U bent hier
Het GO! brengt de onderwijskansen van anderstalige leerlingen in het Brussels Nederlandstalig onderwijs in gevaar

Leerlingen die thuis een andere taal spreken dan het Nederlands, mogen die ook gebruiken op de speelplaats en zelfs in de klas. Dat staat in een nieuwe leidraad waarmee het Gemeenschapsonderwijs (GO!) dit schooljaar aan de slag gaat. “Zeker in Brussel, waar de taalachterstand van de leerlingen zorgwekkend is, moet men maximaal inzetten op de kennis van het Nederlands”, aldus Brussels N-VA parlementslid Liesbet Dhaene, “Zoniet brengt men de onderwijskansen van de anderstalige leerlingen in gevaar.”

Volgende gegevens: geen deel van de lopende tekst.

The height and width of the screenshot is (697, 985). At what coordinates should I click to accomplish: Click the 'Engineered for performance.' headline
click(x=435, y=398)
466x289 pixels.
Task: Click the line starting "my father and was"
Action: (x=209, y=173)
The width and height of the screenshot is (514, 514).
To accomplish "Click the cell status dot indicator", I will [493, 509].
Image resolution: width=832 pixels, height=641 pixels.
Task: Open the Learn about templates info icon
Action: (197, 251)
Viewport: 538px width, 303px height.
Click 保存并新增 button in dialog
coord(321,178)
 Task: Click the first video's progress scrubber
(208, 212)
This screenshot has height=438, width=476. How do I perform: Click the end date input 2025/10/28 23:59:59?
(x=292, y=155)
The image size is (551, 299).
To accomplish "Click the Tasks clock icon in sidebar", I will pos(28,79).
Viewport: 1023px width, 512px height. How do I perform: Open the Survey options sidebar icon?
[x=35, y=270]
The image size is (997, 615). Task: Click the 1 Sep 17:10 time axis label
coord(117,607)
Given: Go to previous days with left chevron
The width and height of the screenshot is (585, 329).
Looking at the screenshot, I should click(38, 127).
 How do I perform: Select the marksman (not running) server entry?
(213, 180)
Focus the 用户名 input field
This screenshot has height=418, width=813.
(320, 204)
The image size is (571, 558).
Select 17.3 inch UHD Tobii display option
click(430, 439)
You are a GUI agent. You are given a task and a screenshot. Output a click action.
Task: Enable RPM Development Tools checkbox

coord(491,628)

De taalachterstand in de Brusselse Nederlandstalige scholen is zorgwekkend. Dat is niet verwonderlijk: slechts drie op de tien leerlingen in het Nederlandstalig onderwijs spreken ook thuis Nederlands. Daarbij komt dat de omgevingstaal in Brussel – in tegenstelling tot in Vlaanderen – hoofdzakelijk het Frans is. Toch is de kennis van het Nederlands essentieel om op een goede en succesvolle manier school te lopen in het Nederlandstalig onderwijs. Taalachterstand creëert leerachterstand omdat de leerlingen de uitleg en de richtlijnen van de leerkrachten niet begrijpen.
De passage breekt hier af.